The proposed plan to keep the agency, established in February 2012, in place for 10 more years until March 2031, aimed at facilitating ongoing recovery efforts in areas hardest-hit by the earthquake and tsunami disaster, which also resulted in the Fukushima nuclear crisis, the worst of its kind since the Chernobyl disaster in 1986.

The agency will, under the plan, continue working towards the decommissioning of the crippled Fukushima nuclear plant, dealing with radioactive water being stored at the plant, as well as the repatriation of residents to the disaster-hit areas.

As a result of the triple disasters, around 49,000 people still remain displaced from their homes, according to the latest statistics.

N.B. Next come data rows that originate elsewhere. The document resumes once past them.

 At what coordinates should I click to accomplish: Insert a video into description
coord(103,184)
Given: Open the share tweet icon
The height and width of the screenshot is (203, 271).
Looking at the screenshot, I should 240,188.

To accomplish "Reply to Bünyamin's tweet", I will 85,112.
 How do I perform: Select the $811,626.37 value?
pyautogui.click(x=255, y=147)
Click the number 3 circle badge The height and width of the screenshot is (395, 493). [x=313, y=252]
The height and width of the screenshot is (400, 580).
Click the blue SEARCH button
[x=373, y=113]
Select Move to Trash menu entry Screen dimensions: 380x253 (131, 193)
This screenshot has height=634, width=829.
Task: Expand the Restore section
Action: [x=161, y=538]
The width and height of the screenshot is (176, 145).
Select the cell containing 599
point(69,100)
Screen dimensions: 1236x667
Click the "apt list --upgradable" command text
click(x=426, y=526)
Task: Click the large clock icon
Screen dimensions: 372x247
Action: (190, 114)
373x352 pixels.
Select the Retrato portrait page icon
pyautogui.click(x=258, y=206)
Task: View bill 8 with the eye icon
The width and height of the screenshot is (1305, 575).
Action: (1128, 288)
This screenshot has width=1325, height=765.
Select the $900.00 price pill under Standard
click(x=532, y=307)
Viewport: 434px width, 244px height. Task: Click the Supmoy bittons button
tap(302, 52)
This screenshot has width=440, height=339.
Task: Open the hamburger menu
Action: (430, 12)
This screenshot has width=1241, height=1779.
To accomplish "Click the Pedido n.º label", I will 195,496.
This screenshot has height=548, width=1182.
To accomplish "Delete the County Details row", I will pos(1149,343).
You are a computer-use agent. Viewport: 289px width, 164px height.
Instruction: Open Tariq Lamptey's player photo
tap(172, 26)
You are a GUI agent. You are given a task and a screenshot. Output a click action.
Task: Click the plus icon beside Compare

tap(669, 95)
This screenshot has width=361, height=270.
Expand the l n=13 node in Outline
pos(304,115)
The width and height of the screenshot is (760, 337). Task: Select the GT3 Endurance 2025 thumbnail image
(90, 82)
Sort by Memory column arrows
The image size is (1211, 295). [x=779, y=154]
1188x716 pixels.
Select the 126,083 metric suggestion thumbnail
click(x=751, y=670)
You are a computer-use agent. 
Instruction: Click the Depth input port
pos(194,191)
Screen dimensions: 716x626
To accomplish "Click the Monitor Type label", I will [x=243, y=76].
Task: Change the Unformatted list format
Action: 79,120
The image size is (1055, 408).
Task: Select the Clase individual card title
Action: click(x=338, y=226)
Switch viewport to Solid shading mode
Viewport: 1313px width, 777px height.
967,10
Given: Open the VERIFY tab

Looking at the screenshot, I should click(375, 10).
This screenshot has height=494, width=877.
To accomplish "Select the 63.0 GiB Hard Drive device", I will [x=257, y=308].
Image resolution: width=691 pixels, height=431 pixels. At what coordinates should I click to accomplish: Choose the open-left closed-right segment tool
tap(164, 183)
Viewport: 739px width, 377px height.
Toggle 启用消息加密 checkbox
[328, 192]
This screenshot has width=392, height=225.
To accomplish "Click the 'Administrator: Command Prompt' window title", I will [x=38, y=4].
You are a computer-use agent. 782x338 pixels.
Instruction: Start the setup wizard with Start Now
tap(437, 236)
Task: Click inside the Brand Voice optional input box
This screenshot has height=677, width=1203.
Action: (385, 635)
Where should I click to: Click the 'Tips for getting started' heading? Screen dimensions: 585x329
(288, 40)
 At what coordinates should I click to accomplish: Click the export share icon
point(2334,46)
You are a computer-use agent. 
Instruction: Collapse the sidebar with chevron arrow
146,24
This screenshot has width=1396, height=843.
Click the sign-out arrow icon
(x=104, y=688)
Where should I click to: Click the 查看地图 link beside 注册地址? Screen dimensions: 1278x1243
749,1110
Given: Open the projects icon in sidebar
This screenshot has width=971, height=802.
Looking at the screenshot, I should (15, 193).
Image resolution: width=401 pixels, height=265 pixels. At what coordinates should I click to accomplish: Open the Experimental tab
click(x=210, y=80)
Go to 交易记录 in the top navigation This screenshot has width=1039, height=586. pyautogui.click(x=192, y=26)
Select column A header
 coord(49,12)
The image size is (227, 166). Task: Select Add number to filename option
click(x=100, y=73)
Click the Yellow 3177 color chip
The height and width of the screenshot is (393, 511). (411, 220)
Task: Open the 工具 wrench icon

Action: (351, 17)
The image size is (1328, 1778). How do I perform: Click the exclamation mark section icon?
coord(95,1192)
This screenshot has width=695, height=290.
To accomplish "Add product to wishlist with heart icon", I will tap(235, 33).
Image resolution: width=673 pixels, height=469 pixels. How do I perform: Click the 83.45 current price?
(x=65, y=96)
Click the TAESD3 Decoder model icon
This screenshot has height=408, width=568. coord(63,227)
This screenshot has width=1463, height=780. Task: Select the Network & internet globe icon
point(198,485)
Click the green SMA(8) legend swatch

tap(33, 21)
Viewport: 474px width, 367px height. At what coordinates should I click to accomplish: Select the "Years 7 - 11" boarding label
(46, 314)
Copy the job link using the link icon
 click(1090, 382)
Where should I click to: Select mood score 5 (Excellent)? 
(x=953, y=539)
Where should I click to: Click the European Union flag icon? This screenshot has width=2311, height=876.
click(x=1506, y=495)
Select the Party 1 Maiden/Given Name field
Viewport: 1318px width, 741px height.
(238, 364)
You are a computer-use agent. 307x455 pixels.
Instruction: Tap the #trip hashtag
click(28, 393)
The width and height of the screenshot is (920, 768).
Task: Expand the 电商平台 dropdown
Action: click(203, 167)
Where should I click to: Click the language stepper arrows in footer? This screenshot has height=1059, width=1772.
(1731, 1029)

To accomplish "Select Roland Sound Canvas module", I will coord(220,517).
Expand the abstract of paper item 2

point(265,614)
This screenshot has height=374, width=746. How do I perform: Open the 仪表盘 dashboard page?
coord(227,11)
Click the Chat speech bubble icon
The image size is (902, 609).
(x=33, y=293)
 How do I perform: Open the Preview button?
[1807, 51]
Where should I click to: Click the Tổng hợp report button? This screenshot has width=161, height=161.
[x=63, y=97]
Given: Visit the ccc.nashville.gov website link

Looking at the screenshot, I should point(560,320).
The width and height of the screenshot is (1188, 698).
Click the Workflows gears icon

The government's plan was pitched to the governors of the three hardest-hit prefectures of Iwate, Miyagi and Fukushima, along with experts on reconstruction, who together comprise a reconstruction panel.

"We have shown our basic view on finances and the legal framework. Based on various opinions from the panel members, we will continue to work toward realizing the plan," reconstruction minister Kazunori Tanaka said on the matter.

The proposal to extend the agency's duties was well received by Fukushima Gov. Masao Uchibori, who said the plan reflects the reality of the situation in his prefecture.

"It reflects the reality of our prefecture as the government is continuing to lead efforts to address problems in connection with the nuclear crisis," Uchibori said.

The plan will also see the agency continue to provide aid for five more years to the crisis hit regions, although the time frame for this was met with criticism by the governors of Miyagi and Iwate prefectures, who maintained five years may be too short.

"The ending of aid for areas damaged by the quake and tsunami in five years is too harsh," Miyagi Gov. Yoshihiro Murai said. His comments were echoed by Iwate Gov. Takuya Tasso who said "I hope it will not be a strict deadline after which everything will be stopped."

The government said it would keep in place the special budget for reconstruction as well as its subsidies for municipalities affected by the disasters.

In the initial five-year period through fiscal 2015, the government has spent 25.5 trillion yen (234 billion U.S. dollars) for reconstruction.

It has also allocated 6.5 trillion yen (56 billion U.S. dollars) for five more years, although some of the funds will come from the municipalities themselves.

The proposal to extend the agency's duties is expected to be approved by the Cabinet of Prime Minister Shinzo Abe before the end of this year and be submitted to the Diet in 2020.